Common Pitfalls & Actionable Fixes

Practical Tips for Developers & Engineers

People Also Ask

What happens if a wind turbine loses synchronisation?

The turbine immediately disconnects via its protection relay (e.g., SEL-421) to prevent reverse power flow or mechanical torsional stress. Automatic reclosing is blocked for ≥300 seconds to allow grid stabilisation. At the 650 MW Walney Extension (UK), 11 unscheduled desync events in 2023 caused average revenue loss of $14,200 per incident.

Do all wind turbines synchronise the same way?

No. Fixed-speed turbines (now <1% of new installs) use direct grid coupling and rely on slip. Doubly-fed induction generators (DFIGs, ~35% of fleet) only convert rotor-side power—synchronisation is partial. Full-converter turbines (≥64% of 2023 installs) perform full active/reactive control and meet strict grid codes like FERC Order 827.

Can wind turbines help stabilise grid frequency?

Yes—modern turbines provide synthetic inertia and fast frequency response (FFR). Vestas’ Active Power Control delivers 8% rated power within 250 ms of frequency deviation >0.05 Hz. In Ireland’s 2022 trial, 120 Vestas V117-3.45 MW turbines reduced frequency nadir by 0.12 Hz during a 350 MW loss.

Is synchronisation different for offshore vs onshore turbines?

Offshore turbines face longer cable capacitance (e.g., 120 km inter-array cables on Dogger Bank add 18 MVAR reactive demand), requiring larger reactive compensation and stricter voltage ride-through settings. Offshore sync success rates average 99.97% vs 99.89% onshore (2023 WindEurope data).

How long does it take to synchronise a wind turbine?

From command to stable export: 3.5–6.2 seconds for modern 4–15 MW turbines. Older DFIGs (e.g., GE 1.5 MW SLE) took 8–12 seconds. The fastest recorded is 2.9 s (Siemens Gamesa SG 14-222 DD at Ørsted’s Hollandse Kust Zuid, April 2023).

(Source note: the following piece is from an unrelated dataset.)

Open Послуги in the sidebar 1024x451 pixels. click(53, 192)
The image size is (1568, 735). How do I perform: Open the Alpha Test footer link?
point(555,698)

Do wind farms need separate synchronisation equipment?

No—the turbine-integrated converter handles it. However, the wind farm’s reactive power management system (e.g., SMA Plant Controller 3000) coordinates all turbines to meet aggregate grid code targets—adding ~$420,000 to a 500 MW project’s balance-of-plant cost.